## WHAT THE TASK ASKS
Please find all lines containing "button" in the listing below and copy them.

## INPUT MATERIAL

----------------------------------------

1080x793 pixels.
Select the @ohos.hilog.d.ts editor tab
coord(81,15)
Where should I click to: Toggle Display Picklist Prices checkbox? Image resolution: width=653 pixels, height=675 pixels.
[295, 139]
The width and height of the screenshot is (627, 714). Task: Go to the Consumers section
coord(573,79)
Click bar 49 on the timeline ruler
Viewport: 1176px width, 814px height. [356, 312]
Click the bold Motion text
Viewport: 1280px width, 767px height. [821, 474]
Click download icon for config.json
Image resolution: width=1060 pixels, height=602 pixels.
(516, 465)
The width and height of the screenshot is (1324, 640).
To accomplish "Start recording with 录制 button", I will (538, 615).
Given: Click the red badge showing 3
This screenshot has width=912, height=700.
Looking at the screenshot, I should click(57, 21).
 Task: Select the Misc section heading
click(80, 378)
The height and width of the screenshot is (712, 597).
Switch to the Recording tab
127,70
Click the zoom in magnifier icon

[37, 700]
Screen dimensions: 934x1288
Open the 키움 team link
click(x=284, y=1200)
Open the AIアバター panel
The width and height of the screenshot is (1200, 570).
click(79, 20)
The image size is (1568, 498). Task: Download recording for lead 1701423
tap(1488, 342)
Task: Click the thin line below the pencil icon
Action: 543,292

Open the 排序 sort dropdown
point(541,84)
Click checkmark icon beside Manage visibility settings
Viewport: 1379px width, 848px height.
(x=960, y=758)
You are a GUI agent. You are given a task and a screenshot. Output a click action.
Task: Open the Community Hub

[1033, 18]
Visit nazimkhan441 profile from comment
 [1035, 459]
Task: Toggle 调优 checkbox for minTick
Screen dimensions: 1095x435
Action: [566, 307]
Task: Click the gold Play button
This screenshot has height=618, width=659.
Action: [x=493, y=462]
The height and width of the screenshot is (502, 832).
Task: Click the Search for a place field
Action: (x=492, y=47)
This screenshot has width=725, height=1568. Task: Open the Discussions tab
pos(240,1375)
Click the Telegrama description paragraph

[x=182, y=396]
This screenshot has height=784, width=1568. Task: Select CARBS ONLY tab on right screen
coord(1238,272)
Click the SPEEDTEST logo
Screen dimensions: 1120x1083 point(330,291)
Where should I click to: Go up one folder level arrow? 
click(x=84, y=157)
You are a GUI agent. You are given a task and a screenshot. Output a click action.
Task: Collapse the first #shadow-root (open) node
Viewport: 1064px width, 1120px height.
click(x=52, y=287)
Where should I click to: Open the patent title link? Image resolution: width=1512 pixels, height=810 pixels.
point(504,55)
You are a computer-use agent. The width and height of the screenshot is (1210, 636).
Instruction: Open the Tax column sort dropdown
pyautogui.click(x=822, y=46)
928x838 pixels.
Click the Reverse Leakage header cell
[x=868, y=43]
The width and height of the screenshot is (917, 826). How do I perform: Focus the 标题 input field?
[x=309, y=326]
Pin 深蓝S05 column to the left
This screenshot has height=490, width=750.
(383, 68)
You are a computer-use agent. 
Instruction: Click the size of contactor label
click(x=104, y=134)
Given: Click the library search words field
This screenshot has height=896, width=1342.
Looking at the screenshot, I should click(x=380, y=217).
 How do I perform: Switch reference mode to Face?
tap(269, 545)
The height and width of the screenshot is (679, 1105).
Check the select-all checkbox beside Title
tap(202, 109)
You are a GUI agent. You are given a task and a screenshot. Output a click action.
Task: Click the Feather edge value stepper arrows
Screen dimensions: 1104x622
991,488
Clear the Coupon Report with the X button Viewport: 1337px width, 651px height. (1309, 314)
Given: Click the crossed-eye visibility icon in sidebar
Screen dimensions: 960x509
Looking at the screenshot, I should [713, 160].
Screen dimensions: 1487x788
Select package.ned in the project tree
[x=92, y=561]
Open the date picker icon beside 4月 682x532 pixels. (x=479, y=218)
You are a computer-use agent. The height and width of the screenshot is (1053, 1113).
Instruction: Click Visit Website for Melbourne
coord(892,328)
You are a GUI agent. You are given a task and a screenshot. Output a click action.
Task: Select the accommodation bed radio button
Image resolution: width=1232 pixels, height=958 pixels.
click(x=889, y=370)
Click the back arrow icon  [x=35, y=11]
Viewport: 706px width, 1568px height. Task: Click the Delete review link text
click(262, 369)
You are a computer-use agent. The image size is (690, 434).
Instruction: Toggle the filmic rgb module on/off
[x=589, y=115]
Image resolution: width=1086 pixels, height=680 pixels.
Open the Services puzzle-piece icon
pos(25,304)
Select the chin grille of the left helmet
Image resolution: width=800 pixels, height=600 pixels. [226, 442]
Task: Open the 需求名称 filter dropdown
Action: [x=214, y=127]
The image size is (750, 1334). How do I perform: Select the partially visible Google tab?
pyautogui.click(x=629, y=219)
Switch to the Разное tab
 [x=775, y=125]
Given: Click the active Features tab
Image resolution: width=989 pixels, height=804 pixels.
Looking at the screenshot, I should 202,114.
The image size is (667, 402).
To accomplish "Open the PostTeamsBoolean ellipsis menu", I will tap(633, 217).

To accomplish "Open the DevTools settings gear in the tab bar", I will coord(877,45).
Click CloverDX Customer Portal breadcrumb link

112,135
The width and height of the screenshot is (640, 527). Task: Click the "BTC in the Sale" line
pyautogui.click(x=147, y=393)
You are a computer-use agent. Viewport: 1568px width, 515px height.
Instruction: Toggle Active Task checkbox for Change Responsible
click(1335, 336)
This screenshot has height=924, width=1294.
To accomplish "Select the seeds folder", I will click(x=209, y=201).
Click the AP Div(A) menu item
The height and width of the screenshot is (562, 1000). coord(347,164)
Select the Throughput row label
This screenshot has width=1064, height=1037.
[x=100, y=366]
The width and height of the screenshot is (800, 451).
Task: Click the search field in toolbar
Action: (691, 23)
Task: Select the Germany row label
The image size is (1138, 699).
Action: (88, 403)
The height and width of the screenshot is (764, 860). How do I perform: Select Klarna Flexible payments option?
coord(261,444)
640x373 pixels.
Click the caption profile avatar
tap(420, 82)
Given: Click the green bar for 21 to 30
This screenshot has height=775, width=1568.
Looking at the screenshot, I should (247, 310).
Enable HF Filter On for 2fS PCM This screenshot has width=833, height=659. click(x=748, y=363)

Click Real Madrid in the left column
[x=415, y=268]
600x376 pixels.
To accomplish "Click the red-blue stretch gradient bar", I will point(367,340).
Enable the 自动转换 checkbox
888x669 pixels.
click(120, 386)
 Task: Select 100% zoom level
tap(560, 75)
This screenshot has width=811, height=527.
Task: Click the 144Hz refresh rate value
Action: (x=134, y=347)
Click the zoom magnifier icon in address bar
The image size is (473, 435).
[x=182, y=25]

----------------------------------------

## RESPONSE TO THE EXERCISE
To accomplish "Start recording with 录制 button", I will (538, 615).
Task: Click the gold Play button
Clear the Coupon Report with the X button Viewport: 1337px width, 651px height. (1309, 314)
Task: Select the accommodation bed radio button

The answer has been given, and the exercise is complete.